El previsible final feliz de cuento de hadas sentimentaloide arruina el resto. Las subtramas alrededor del canal de televisión del dichoso “casting” (el montaje hace malabares para que no salga el logo de la Red Uno) estorban. Y los discursos profundos sobre del (neo)lenguaje no vienen a cuento.
Nota mental dos: el título del filme hace referencia a la necesaria franqueza del lenguaje; ¿te había pasado por la cabeza alguna secuencia de sexo elevada de tono en una película sensiblera e “inofensiva”?
Los estereotipos (el personaje llamado Rulfo es una oda a los lugares comunes de las historias “románticas”), la inicial voz narradora y las constantes e insufribles referencias a escritores, cineastas, filósofos hacen perder la paciencia al espectador más anestesiado.
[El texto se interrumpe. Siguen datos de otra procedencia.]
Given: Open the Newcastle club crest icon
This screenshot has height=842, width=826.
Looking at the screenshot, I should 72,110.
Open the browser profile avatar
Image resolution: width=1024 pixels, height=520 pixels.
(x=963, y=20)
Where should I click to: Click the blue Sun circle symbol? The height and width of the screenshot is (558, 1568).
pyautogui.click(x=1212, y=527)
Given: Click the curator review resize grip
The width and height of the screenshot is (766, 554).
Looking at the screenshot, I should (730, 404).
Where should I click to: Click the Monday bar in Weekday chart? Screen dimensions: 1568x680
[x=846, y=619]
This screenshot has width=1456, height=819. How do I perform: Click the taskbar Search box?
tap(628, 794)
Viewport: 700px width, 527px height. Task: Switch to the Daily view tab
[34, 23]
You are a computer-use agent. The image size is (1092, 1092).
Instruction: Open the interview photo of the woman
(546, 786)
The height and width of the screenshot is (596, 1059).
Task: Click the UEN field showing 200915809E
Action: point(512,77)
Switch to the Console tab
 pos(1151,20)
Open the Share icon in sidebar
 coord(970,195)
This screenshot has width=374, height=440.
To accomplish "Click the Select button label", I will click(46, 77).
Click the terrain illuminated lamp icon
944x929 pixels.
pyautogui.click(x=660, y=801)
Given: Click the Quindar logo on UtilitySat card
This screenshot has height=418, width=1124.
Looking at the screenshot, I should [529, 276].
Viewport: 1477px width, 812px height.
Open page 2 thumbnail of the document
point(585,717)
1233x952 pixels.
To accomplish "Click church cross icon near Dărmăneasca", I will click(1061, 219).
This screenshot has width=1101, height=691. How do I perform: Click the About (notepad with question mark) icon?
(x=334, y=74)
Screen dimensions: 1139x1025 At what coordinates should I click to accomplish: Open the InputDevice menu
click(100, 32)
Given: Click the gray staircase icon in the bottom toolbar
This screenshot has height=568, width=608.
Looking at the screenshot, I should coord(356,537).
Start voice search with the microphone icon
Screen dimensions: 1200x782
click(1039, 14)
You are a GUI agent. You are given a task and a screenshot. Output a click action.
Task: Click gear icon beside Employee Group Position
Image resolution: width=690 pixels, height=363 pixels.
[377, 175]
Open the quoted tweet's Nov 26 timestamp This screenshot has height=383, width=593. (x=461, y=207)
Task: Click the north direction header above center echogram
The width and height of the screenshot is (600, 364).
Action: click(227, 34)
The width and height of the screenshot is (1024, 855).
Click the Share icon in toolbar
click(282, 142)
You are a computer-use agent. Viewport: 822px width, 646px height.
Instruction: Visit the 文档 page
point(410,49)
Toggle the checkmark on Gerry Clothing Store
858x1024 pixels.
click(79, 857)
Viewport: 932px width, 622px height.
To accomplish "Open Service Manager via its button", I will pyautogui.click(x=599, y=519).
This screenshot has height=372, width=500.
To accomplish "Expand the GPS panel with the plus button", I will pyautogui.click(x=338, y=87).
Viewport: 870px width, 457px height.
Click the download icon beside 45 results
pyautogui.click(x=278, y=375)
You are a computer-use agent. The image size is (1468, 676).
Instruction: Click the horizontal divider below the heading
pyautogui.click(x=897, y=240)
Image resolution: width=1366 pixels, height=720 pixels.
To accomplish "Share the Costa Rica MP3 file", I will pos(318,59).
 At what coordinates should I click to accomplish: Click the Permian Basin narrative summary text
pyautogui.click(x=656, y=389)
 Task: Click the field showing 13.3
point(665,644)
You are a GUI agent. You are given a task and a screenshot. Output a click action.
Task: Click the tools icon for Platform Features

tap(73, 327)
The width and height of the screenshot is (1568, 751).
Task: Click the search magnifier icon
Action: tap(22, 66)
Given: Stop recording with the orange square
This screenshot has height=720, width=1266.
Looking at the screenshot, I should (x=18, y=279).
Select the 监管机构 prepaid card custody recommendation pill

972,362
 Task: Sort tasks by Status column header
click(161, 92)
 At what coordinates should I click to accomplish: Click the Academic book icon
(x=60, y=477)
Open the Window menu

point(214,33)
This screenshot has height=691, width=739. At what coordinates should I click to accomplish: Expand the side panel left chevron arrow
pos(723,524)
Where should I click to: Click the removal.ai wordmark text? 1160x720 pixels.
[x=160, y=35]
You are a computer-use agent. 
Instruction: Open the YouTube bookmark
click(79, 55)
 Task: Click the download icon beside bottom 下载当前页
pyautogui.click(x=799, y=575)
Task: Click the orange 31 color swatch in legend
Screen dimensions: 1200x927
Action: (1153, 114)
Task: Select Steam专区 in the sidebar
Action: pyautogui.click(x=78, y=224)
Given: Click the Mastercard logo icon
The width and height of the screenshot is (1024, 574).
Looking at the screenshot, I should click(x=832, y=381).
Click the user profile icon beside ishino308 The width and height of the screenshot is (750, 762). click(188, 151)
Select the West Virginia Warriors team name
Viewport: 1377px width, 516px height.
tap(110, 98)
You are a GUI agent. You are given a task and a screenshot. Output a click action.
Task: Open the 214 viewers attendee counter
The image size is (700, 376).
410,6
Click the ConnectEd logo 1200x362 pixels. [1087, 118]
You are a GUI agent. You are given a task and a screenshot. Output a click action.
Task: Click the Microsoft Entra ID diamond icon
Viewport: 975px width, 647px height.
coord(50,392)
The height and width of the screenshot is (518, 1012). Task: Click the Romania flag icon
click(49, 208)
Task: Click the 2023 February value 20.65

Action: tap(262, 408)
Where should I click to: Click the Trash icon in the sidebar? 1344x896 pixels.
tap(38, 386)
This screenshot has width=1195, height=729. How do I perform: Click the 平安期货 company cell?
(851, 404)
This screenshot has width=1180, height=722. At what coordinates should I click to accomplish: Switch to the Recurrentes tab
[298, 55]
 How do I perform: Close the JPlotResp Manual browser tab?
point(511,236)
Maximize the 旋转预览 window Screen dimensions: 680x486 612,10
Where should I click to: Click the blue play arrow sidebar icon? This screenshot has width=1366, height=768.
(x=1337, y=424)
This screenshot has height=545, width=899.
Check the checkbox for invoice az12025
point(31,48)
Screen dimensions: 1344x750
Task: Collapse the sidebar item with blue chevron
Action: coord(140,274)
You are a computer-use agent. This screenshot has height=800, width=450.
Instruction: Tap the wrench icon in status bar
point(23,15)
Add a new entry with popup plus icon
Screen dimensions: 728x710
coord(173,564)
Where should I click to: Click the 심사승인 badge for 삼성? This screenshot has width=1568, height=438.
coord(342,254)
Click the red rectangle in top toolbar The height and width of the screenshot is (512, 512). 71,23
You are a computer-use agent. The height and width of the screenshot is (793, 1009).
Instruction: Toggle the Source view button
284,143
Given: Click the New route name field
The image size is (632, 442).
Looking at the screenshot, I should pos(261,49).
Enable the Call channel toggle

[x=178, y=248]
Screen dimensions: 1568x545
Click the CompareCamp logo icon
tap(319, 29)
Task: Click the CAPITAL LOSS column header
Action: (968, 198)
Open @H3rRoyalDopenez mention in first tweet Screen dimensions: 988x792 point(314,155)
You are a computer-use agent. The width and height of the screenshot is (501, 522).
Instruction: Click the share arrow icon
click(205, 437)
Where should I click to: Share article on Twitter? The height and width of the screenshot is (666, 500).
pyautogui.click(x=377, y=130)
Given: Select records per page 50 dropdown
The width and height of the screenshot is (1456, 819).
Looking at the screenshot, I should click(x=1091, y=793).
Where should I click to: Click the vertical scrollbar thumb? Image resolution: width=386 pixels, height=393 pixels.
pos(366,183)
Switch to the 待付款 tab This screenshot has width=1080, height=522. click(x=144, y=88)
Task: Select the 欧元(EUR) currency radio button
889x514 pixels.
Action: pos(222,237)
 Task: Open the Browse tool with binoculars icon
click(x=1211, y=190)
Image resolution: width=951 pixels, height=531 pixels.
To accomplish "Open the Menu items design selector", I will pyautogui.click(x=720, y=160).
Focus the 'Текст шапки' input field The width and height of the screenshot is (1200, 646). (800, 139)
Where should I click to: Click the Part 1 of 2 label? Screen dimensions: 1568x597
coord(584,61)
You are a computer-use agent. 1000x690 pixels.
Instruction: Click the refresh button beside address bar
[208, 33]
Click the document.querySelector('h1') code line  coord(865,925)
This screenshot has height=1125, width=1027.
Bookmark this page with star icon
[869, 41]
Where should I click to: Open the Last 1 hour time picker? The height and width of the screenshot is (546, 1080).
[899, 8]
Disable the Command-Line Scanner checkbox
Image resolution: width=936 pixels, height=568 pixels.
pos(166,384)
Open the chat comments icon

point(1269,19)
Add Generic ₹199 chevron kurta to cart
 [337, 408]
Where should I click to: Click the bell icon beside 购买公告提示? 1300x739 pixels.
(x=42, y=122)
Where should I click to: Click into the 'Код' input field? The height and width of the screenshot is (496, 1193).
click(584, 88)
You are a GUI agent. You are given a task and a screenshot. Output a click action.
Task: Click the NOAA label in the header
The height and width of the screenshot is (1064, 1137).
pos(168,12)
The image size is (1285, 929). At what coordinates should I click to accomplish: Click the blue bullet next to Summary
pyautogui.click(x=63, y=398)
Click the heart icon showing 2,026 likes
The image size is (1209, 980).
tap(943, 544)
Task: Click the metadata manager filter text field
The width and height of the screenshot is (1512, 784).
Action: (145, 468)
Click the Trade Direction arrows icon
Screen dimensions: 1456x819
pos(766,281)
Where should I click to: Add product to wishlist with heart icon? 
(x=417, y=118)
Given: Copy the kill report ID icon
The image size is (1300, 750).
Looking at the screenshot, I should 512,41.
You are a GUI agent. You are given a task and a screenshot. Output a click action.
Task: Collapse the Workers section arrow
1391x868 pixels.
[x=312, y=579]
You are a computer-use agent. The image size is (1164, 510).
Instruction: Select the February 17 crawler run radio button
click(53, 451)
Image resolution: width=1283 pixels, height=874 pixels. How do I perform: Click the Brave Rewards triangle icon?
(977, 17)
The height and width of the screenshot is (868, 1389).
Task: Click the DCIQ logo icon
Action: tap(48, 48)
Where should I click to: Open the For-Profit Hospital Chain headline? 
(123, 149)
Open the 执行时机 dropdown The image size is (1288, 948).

De los escenarios artificiales a más no poder, no voy a hablar; de la teatralidad prefabricada que lo envuelve todo, tampoco; de las incoherencias en la construcción narrativa, menos. La banda sonora con acordeón -tratando de parecerse a la de “Amélie”- es una broma/guiño de mal gusto. A estas alturas, ¿hace falta difuminar la imagen para contarnos que los personajes están borrachos? Este cine comercial boliviano (aburrido, “descafeinado”, pretencioso y falso) ni divierte ni entretiene (sanas aspiraciones del séptimo arte); enoja. Y por eso, aleja.
Postdata: el reguetón de los créditos finales (después de que la protagonista con conciencia social atacara al respetable género musical) lo canta una chica llamada Lu de la Tower.